> **Source document**:
-- Opening Marker --
# Used Laptop recommendations for FreeBSD



## Tracker (Dec 11, 2022)

Looking to get a second hand/used laptop, current one is 10+ yrs old.

Any recommendations for a newer model that's hopefully supported by FreeBSD (13.x?) to get up and running without much of a hassle ?
- wifi, suspend/resume, external monitor, decent battery, 12 gb+ ram support ... must

Low budget secondary market recommendations with hopefully easier spare parts to find - should it conk off.

Also any tips on what to keep in mind when buying a used machine?

Thinkpad or some other machines ?


----------



## rotor (Dec 11, 2022)

One thing I have found to keep in mind with the used laptops, the batteries tend to be near end-of-life.

Aside from that general item, my personal preferences are ThinkPad T-series and as a place to buy, I've been quite happy with www.laptopcloseout.com


----------



## Tracker (Dec 11, 2022)

rotor said:


> One thing I have found to keep in mind with the used laptops, the batteries tend to be near end-of-life.
> 
> Aside from that general item, my personal preferences are ThinkPad T-series and as a place to buy, I've been quite happy with www.laptopcloseout.com


Thanks - yea batteries are usually first to take a hit - even with my 8-12 hr+/day use I doubt they'll last very long even if in good condition.

I did come across the T590 model iirc , a while back - was just wondering if it would be compatible/easy to get running.

Open to hearing about other more recent options. 

Wondering if there's any touchscreen laptops that work well with freebsd at budget level


----------



## chrbr (Dec 11, 2022)

I have a Lenovo T470 which does not work with FreeBSD. There is a thread about one month ago about details.There are at least three CPU options for the T470 which does not make a final judgement about the T470 family easier .
This is just to let you know about a bad experience.


----------



## Tracker (Dec 11, 2022)

chrbr said:


> I have a Lenovo T470 which does not work with FreeBSD. There is a thread about one month ago about details.There are at least three CPU options for the T470 which does not make a final judgement about the T470 family easier .
> This is just to let you know about a bad experience.


Wow this is eye opening. Had very little idea that a given model most people assume would work, just wouldn't work.

What's the easiest way to find out if it's a supported model or not? Take a bootable USB and test it somehow? (Not sure exactly how)


----------



## jbo (Dec 11, 2022)

As some already did, and many on this forum probably will: I can also recommend the Lenovo ThinkPad series.
I usually run a T or P series for the heavy lifting and an X series as my daily driver (the X1 Carbon, previously 3rd gen, last year I upgraded to the 9th gen).

Unfortunately, there is no debate that the ThinkPads got gradually worse compared to the original IBM models. But I guess we have to work with what we got, not what we hoped for. In the end, the Lenovo ThinkPad experience out-performed anything else I touched so far.
-- Closing Marker --
> **Recorded information**:
-- Opening Marker --
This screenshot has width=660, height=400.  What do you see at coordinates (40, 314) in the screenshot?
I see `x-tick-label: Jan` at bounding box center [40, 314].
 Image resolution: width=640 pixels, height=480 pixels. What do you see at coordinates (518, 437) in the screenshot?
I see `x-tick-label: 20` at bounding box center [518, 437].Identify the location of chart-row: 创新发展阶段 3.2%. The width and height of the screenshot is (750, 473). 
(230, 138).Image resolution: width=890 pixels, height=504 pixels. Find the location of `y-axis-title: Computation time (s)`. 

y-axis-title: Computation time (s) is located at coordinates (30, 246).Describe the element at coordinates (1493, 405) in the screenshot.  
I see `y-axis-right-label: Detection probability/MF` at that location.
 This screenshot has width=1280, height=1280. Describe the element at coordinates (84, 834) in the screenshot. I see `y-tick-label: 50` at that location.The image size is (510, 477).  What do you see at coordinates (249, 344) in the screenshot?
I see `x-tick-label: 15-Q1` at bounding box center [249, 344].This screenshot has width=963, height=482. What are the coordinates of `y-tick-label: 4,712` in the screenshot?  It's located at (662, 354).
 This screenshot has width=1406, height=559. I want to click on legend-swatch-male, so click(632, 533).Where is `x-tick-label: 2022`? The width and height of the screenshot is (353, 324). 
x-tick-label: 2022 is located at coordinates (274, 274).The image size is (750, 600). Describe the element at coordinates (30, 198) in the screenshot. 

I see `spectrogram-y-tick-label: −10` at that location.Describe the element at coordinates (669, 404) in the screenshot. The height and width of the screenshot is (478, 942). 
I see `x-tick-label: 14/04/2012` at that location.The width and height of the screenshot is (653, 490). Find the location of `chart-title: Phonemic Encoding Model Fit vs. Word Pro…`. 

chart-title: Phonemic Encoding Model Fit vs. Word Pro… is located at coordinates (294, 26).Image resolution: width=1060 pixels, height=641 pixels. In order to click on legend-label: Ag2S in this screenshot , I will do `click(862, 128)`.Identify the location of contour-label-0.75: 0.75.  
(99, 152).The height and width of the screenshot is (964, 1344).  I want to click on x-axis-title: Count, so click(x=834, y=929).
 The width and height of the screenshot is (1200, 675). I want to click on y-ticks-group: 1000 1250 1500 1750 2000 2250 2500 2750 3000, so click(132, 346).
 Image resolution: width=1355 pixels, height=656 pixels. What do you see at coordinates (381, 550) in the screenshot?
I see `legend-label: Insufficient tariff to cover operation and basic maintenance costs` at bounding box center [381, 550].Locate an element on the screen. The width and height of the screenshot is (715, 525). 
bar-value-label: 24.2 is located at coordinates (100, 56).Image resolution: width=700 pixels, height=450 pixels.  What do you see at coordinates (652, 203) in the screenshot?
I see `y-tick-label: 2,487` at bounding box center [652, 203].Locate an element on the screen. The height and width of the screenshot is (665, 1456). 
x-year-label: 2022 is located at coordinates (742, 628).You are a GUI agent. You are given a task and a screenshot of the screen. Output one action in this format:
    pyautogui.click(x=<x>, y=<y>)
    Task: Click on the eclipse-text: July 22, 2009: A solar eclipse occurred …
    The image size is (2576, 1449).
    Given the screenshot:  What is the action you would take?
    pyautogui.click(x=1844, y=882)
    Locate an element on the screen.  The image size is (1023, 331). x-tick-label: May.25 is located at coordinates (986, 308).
-- Closing Marker --
> **What you need to do**:
1 – In the FreeBSD laptop thread, what features does the person starting the discussion list as musts for a new laptop?
2 – According to the FreeBSD laptop thread, which website has rotor been quite happy buying from?
Rely solely on the FreeBSD laptop thread.

> **Answer set**:
1 –
- Wifi
- Suspend/resume
- External monitor
- Decent battery
- 12 GB+ RAM support

2 – www.laptopcloseout.com